Keywords: racket sports; performance analysis; training; contextual variables; data analysis.


 

INTRODUCTION

Match performance of tennis player is one of the topics that attract major research interest in sport performance analysis (McGarry, O’Donoghue, & Sampaio, 2013). Competing in professional tennis requires player to win the game by making proper strategies and tactics according to different tournaments, rounds, sets, quality of opponents and consistently tailoring them based on the match periods and match status. With the application of performance profiling techniques, the technical, tactical, physical and psychological features of tennis players could be evaluated and compared (Butterworth, O’Donoghue, & Cropley, 2013). The available research has intended to describe the performance of tennis players of different sex (Hizan, Whipp, & Reid, 2011) and different levels (Galé-Ansodi, Castellano, & Usabiaga, 2016; Sanchez-Pay, Palao, Torres-Luque, & Sanz- Rivas, 2015), considering the match outcome or game location (McGarry et al., 2013; Reid, Morgan, & Whiteside, 2016). However, little was known about how the performance of a tennis player is influenced by other contextual factors, such as the opponent’s quality and match status, which have been investigated in major team sports like basketball and football (Gómez, Lorenzo, Ibañez, & Sampaio, 2013; Lago-Peñas, 2012). These contextual factors take into consideration the game location, game status, quality of opposition, period of play and type of competition and their effects on player’s performance and game outcome (Gómez, Lago, & Pollard, 2013).

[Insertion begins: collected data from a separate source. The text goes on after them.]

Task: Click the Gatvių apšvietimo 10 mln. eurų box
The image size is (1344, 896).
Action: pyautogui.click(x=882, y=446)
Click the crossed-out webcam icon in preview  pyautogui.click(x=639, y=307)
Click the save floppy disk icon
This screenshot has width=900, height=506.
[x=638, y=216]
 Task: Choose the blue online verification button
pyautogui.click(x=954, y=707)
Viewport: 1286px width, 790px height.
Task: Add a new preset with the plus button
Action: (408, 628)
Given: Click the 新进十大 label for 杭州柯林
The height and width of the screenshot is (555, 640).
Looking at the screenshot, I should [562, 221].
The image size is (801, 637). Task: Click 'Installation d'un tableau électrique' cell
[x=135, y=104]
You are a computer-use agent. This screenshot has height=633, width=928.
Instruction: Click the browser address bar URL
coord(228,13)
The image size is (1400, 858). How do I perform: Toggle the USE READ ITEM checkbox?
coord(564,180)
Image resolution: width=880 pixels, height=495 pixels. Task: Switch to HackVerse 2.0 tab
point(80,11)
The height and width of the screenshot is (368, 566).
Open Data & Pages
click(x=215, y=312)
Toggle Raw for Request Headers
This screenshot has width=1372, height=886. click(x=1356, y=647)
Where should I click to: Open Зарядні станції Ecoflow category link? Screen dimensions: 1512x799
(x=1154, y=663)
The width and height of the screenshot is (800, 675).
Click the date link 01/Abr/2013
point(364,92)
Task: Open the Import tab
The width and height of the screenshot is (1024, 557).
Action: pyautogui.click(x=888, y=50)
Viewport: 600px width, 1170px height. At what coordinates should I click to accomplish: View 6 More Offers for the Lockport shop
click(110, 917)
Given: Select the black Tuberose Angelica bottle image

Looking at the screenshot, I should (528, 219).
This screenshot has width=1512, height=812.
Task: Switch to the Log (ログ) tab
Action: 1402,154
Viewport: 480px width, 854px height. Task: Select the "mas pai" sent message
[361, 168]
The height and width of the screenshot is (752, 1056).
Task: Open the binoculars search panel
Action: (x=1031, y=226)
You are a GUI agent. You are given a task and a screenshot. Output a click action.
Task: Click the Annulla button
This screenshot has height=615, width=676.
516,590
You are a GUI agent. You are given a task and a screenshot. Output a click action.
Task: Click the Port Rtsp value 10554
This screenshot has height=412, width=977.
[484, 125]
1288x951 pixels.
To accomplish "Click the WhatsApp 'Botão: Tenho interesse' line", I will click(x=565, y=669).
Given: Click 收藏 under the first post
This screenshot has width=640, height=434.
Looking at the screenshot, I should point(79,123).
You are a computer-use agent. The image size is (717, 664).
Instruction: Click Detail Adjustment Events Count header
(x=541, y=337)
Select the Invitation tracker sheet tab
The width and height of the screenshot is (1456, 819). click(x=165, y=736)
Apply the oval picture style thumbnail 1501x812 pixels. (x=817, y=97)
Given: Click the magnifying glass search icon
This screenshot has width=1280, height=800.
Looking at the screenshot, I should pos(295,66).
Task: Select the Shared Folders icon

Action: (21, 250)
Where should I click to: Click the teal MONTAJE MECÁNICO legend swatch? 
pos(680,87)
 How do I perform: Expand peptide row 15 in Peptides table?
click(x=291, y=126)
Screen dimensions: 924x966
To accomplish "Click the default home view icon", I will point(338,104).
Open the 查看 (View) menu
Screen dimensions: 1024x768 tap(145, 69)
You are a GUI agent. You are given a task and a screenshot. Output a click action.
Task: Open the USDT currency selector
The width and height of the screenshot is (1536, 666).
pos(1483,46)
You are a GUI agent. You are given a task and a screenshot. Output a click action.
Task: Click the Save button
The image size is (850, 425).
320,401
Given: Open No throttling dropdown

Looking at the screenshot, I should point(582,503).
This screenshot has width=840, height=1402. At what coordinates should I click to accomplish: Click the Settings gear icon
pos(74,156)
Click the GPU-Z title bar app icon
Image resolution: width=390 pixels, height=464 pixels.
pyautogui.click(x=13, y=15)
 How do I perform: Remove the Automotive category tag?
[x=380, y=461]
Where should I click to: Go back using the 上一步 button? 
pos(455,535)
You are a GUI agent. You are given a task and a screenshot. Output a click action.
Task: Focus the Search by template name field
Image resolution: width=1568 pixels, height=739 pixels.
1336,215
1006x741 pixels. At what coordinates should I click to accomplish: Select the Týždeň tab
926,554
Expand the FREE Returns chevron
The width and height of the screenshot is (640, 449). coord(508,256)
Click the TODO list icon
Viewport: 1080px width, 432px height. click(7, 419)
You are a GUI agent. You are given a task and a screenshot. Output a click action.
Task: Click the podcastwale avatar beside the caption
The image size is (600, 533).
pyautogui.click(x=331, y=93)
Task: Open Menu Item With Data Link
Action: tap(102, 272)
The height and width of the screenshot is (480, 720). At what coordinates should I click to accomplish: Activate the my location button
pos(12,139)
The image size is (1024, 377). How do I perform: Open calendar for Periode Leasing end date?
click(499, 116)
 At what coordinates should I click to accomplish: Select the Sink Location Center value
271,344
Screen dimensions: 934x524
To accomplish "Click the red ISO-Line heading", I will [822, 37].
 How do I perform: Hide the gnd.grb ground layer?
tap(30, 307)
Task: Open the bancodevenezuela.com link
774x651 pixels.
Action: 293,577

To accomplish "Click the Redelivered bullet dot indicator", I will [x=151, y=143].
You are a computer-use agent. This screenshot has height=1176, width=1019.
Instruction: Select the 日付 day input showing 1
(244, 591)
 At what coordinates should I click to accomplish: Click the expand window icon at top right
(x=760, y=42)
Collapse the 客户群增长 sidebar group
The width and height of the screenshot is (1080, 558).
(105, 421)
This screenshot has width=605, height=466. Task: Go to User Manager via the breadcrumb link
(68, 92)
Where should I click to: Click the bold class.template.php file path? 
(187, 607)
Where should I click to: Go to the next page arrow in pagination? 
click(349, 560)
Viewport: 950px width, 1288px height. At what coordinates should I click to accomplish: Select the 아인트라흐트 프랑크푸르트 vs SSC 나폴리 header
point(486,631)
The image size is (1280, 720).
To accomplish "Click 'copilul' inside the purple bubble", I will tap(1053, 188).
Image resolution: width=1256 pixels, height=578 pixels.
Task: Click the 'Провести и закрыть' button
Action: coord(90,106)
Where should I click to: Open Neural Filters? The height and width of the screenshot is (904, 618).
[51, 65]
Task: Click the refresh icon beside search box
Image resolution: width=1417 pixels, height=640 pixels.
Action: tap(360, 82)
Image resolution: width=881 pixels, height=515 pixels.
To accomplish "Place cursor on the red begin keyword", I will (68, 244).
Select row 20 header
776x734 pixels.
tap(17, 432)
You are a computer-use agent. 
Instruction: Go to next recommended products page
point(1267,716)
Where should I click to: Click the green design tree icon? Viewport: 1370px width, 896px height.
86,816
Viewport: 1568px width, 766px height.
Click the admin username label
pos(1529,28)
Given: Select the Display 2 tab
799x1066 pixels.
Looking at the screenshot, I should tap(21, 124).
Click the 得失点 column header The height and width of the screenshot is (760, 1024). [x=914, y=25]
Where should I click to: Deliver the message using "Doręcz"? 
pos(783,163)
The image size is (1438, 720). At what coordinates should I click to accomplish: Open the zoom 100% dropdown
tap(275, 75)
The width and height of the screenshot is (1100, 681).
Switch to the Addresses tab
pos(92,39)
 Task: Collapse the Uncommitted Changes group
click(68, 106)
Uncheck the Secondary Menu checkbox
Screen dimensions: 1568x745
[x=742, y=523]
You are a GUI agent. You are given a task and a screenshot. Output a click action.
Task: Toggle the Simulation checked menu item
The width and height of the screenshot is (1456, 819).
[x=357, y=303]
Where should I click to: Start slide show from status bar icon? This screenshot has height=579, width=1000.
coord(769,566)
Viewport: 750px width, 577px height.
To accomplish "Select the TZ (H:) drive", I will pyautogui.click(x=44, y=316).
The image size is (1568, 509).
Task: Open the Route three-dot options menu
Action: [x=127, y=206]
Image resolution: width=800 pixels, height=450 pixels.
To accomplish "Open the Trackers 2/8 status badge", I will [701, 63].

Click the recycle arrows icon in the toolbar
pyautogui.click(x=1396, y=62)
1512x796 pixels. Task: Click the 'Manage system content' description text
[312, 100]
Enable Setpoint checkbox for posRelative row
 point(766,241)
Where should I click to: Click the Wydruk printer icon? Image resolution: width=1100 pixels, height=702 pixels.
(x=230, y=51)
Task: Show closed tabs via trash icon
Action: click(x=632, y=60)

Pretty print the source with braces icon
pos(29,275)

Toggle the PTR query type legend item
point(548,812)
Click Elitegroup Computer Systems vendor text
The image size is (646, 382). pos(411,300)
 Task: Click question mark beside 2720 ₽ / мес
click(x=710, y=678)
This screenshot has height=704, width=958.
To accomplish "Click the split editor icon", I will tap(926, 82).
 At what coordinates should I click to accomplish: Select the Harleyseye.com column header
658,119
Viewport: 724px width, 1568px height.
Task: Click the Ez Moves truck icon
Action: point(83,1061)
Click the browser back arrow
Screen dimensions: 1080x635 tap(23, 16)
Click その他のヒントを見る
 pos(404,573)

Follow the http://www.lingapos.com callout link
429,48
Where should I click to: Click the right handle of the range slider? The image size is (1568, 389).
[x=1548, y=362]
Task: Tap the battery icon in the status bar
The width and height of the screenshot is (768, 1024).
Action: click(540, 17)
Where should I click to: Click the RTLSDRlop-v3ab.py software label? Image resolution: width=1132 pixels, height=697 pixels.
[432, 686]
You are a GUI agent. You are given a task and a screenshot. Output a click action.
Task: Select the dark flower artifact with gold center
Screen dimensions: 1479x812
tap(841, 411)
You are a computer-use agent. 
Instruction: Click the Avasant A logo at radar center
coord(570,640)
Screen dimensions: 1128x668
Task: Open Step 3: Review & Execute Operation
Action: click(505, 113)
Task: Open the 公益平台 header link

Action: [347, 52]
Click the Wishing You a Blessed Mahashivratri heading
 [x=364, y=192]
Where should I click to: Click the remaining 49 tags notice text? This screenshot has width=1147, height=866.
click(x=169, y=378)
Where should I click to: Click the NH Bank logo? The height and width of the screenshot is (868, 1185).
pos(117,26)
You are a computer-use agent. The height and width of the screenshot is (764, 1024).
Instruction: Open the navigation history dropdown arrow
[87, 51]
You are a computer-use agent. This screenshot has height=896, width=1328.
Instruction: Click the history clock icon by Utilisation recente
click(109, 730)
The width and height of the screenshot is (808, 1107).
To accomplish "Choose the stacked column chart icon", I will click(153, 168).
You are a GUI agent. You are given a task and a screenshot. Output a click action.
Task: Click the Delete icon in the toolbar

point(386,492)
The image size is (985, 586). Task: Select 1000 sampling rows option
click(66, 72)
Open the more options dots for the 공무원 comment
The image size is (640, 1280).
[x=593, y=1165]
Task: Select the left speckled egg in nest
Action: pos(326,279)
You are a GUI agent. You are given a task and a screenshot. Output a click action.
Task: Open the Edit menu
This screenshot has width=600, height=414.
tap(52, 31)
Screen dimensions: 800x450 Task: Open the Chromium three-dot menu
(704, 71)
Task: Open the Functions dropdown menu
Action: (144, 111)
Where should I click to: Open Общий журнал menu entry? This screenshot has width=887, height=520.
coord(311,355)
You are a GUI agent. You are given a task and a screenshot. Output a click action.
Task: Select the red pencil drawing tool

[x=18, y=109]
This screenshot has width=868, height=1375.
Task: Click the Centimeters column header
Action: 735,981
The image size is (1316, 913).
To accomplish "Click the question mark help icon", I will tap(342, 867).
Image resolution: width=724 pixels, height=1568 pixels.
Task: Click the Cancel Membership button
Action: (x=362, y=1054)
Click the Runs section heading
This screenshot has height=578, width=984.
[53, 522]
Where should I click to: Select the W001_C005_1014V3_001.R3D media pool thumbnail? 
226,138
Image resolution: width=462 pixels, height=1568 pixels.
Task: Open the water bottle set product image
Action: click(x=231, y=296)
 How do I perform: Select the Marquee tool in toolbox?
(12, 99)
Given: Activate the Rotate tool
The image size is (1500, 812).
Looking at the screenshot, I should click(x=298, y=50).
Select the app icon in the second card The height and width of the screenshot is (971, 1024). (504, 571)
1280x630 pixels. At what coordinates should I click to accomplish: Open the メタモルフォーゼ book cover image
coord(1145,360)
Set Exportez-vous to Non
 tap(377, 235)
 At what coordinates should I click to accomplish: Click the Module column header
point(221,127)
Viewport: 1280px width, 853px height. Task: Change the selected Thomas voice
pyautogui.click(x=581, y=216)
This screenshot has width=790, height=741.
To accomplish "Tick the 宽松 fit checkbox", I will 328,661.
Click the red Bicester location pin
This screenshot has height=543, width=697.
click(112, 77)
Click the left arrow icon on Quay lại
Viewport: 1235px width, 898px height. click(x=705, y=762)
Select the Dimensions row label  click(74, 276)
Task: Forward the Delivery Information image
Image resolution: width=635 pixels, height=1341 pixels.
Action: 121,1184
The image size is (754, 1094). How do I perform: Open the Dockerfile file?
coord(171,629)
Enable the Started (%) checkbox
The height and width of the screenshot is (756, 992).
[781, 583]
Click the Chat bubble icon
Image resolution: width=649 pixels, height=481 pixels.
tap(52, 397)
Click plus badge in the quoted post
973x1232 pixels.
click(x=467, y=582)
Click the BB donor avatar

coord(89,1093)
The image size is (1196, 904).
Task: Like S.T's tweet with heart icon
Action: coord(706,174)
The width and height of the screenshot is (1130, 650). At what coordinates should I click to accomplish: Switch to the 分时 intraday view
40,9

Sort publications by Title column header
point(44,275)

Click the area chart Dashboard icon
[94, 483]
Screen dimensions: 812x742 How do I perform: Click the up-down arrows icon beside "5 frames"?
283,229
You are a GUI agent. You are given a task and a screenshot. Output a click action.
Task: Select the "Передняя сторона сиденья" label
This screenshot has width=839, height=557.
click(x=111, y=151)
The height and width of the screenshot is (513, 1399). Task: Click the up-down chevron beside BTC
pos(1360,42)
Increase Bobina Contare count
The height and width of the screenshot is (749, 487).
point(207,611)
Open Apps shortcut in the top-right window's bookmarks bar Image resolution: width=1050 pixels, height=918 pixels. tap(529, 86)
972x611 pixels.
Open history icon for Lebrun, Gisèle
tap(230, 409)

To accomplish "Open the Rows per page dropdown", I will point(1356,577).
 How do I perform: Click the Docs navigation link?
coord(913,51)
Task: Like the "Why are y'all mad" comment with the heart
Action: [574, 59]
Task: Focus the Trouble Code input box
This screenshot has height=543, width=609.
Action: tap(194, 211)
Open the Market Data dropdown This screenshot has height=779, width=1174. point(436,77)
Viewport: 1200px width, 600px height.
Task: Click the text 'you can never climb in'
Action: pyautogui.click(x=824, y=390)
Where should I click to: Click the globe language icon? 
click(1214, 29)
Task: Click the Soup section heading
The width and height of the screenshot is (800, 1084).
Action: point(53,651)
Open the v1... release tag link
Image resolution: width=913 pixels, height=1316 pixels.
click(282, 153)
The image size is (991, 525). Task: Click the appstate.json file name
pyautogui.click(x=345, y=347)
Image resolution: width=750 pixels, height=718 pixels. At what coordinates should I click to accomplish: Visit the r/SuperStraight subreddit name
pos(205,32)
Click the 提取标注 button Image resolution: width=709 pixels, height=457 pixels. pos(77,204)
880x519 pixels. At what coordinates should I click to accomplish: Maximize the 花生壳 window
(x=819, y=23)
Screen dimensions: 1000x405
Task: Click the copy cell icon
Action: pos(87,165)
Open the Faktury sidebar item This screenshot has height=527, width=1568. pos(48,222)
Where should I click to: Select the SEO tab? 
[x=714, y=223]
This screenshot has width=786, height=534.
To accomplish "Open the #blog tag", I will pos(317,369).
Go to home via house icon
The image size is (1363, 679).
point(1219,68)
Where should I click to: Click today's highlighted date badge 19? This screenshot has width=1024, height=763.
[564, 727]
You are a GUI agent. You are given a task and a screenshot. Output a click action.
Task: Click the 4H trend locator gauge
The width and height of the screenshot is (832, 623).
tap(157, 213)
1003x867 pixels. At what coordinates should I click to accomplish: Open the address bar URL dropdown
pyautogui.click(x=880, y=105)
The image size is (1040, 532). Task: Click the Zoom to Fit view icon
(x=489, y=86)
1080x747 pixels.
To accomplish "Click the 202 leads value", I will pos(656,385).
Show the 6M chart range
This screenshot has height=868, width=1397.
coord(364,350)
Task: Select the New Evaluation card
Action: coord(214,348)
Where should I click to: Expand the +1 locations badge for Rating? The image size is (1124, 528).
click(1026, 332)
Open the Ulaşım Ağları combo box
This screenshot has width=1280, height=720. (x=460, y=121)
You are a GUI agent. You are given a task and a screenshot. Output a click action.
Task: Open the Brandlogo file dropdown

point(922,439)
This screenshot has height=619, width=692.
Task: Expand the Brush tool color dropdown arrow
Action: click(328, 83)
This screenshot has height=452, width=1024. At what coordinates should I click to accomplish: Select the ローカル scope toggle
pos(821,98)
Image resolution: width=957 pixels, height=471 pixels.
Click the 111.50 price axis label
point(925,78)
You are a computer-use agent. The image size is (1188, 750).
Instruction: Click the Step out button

Gillet, Leroy, Thouvarecq, and Stein (2009) were ones of the first to assess the influence of game location on tennis player’s serve and return performance, after which Galé-Ansodi et al. (2016) attempted to describe the physical performance of youth tennis player on hard and clay courts. More recently Reid et al. (2016) described the match performance of male and female tennis players in Australian Open, which was on hard court. However, the influence of other court surface like grass, strength of the opponents and game status were not considered. Hence, it is of interest to know how tennis player perform under these different contextual circumstances.

As the application of new technology in sport fields is generating a great amount of data on match and training performance of athletes (Hughes & Franks, 2015; McGarry et al., 2013), it is necessary to evaluate their performance in a more in-depth manner for advanced understanding of match behaviors. This ultimately can be used to help in-game coach decision-making with emphasis on those performance indicators which are of greatest relevance to achieving a winning outcome and also to optimizing individualized training for players (Reid, McMurtrie, & Crespo, 2010; Reid et al., 2016).

Applying data mining and statistical modelling techniques, sport data could be interpreted to provide meaningful information and insights (Ofoghi, Zeleznikow, MacMahon, & Raab, 2013). And being one of these techniques, classification tree analysis has been used lately by researchers of sport science, particularly in team sports (Gómez, Battaglia, et al., 2015) and proved to be useful in modeling non-linear phenomena. It establishes a hierarchical solution to classify complex problems, where a set of rules is derived from the interaction between attributes in a data set, with high predictive accuracy (Gómez, Battaglia, et al., 2015). Previous studies has applied the technique to model the ball screen effectiveness in basketball (Gómez, Lorenzo, et al., 2013), the match outcome in Australian football (Robertson, Back, & Bartlett, 2016), the ball possession effectiveness in futsal (Gómez, Moral, & Lago-Peñas, 2015) and the effect of scoring first on match outcome in football (Lago- Peñas, Gómez-Ruano, Megías-Navarro, & Pollard, 2016). This inspired us to use this model to analyze in detail how tennis player performed when competing against various level of opponents under distinct match status on different court surfaces and understand their interactions, instead of just analyzing and comparing the result of the performance.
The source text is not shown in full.